AFP - Vladimir Poutine, candidat à la présidentielle de mars et cible d'une contestation sans précédent, a appelé lundi à un renouveau de la démocratie en Russie face à une société civile se faisant de plus en plus "active".
"Nous avons besoin de renouveler les mécanismes de notre démocratie. Il faut tenir compte d'une activité citoyenne de plus en plus importante", a écrit le Premier ministre dans un article fleuve publié par le quotidien Kommersant et intitulé "La démocratie et la qualité de l'Etat".
"Notre société civile est devenue beaucoup plus mature, active et responsable", a-t-il renchéri.

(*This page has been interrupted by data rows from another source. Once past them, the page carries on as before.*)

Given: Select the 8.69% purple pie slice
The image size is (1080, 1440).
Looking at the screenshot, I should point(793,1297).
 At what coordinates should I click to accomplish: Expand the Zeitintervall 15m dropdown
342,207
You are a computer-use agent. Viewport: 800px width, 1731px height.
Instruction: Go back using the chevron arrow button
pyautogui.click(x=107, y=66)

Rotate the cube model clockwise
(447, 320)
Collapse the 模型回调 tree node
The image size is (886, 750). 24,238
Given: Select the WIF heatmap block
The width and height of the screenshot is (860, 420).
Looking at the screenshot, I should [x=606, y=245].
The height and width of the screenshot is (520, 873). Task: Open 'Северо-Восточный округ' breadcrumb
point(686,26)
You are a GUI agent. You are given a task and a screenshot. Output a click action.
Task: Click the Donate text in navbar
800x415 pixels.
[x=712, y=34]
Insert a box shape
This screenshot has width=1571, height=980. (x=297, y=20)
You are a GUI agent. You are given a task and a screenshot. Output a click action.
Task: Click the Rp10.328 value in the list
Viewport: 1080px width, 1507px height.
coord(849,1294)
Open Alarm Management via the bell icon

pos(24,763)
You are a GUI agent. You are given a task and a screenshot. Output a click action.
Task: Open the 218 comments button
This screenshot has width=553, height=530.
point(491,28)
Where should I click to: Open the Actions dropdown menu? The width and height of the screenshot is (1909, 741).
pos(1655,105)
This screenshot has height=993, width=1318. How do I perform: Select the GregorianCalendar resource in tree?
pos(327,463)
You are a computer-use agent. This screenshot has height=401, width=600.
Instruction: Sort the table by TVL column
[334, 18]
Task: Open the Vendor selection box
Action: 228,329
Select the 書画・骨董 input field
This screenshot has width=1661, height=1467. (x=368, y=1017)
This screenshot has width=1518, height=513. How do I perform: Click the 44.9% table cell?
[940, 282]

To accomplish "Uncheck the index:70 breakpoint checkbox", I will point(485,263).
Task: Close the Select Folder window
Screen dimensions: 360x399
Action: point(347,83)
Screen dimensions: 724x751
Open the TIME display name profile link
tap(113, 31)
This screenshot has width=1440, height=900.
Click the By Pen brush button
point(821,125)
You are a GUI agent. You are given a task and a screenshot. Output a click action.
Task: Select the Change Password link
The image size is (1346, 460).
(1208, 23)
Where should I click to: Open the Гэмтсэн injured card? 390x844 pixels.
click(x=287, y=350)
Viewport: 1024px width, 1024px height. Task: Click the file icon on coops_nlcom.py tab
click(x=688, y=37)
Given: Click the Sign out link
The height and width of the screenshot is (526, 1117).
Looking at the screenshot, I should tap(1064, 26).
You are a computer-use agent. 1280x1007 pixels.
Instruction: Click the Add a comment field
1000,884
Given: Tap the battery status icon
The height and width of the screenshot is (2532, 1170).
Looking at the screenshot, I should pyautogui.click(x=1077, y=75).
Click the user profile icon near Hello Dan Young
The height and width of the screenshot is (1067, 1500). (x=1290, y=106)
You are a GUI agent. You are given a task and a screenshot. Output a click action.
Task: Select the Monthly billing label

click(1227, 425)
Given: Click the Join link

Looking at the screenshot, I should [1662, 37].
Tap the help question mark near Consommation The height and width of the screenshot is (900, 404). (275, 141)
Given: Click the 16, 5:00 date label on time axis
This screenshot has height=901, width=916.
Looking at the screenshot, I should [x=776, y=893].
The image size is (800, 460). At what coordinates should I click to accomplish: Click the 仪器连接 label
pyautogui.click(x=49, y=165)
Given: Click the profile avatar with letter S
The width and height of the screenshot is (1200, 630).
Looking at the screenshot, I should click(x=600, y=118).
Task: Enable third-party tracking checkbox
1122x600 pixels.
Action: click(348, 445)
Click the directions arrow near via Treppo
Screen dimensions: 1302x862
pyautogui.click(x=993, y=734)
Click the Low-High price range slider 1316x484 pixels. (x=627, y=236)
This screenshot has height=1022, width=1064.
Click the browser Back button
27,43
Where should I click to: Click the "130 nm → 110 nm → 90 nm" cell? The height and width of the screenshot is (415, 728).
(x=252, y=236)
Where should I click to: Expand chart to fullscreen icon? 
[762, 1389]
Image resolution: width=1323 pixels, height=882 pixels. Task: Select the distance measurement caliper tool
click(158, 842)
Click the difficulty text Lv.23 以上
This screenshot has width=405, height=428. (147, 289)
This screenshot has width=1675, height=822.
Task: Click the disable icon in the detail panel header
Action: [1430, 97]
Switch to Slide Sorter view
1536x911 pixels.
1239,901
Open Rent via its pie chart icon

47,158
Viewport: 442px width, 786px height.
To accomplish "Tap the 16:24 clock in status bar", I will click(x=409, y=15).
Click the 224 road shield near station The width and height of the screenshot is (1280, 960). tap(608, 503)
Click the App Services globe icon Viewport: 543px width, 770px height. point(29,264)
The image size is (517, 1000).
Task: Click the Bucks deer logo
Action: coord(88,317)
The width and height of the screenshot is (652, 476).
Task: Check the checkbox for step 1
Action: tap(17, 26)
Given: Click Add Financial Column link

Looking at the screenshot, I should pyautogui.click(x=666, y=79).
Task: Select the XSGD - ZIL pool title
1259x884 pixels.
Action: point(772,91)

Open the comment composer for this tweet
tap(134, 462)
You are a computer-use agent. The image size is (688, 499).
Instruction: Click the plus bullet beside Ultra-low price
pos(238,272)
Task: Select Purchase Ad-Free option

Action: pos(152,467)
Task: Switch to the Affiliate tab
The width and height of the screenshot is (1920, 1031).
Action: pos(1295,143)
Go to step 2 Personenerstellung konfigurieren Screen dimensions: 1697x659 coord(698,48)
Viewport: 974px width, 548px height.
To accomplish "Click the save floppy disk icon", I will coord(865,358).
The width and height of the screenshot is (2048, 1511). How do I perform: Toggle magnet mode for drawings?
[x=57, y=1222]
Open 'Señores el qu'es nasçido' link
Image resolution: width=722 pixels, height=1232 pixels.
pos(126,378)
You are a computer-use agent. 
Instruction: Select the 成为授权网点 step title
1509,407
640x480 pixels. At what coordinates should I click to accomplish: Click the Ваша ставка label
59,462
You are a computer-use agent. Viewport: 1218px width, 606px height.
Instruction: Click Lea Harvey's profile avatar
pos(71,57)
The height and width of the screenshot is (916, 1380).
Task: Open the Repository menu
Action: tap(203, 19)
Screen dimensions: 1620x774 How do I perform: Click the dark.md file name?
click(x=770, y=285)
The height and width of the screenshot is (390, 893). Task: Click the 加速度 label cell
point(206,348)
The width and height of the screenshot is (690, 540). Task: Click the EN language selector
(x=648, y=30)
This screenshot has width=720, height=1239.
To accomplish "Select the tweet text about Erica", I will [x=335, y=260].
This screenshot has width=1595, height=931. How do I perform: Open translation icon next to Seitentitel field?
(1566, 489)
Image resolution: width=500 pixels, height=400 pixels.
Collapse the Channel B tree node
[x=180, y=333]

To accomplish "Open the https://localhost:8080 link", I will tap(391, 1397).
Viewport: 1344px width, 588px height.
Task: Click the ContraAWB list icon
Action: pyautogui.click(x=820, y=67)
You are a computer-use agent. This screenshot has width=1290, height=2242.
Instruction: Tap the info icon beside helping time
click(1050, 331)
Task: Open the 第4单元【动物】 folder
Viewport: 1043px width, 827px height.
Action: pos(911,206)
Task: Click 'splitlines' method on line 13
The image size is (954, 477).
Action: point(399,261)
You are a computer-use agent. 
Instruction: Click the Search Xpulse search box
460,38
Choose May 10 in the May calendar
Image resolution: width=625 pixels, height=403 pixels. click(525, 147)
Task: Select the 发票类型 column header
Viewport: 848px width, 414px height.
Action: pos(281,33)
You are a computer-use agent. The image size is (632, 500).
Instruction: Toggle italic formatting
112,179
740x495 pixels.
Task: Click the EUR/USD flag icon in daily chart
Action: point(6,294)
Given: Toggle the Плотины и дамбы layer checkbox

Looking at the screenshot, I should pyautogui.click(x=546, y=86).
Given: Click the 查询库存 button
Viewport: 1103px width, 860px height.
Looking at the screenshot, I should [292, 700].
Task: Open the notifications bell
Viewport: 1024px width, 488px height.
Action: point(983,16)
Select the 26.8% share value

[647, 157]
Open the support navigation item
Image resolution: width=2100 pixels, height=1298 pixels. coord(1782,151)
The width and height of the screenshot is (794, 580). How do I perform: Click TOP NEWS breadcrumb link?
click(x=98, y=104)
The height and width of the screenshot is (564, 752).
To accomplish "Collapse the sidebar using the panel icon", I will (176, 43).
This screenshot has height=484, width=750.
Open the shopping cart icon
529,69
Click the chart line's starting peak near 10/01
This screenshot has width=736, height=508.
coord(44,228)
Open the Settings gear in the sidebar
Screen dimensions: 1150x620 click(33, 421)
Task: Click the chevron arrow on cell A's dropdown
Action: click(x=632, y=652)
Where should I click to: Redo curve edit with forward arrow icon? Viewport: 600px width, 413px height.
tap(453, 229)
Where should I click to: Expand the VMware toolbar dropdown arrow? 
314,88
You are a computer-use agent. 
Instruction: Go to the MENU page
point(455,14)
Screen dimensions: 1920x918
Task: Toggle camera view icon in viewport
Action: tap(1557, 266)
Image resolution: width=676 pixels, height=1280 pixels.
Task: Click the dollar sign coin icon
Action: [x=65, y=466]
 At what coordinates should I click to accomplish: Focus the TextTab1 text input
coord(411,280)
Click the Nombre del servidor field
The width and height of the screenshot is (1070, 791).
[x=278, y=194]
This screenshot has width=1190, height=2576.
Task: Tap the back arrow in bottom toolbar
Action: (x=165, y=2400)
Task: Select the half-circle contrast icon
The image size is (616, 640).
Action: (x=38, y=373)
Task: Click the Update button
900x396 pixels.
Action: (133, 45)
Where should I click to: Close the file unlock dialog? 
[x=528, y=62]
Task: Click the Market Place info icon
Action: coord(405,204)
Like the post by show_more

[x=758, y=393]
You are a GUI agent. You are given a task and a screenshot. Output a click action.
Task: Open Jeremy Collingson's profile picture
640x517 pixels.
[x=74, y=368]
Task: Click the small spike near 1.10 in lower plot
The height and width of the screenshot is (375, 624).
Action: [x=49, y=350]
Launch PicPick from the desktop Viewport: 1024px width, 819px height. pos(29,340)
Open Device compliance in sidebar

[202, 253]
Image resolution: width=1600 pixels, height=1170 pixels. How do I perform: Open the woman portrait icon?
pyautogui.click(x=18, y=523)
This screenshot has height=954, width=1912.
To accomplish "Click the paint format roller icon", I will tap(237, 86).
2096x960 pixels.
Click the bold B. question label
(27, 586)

Grand favori de la présidentielle du 4 mars, M. Poutine, qui a déjà effectué deux mandats au Kremlin de 2000 à 2008, est cependant confronté à un mouvement de contestation d'une ampleur sans précédent depuis son avènement au pouvoir, l'opposition l'accusant d'avoir gagné les législatives de décembre grâce à des fraudes massives.
Samedi, jour du début de la campagne présidentielle, l'opposition a réuni pour la troisième fois des dizaines de milliers de personnes à Moscou pour réclamer une "Russie sans Poutine".
Dans son article, le troisième publié dans la presse après ceux consacrés aux migrations et à l'économie, le Premier ministre met cependant en garde contre toute "démocratie fictive".
"Nous n'avons pas besoin d'une situation où la démocratie est réduite à une enseigne, lorsqu'un spectacle politique et un casting de candidats sont présentés comme le pouvoir du peuple", a-t-il déclaré, dans une allusion apparente aux manifestations de l'opposition, une coalition disparate d'opposants politiques et de personnalités de la culture ou des médias.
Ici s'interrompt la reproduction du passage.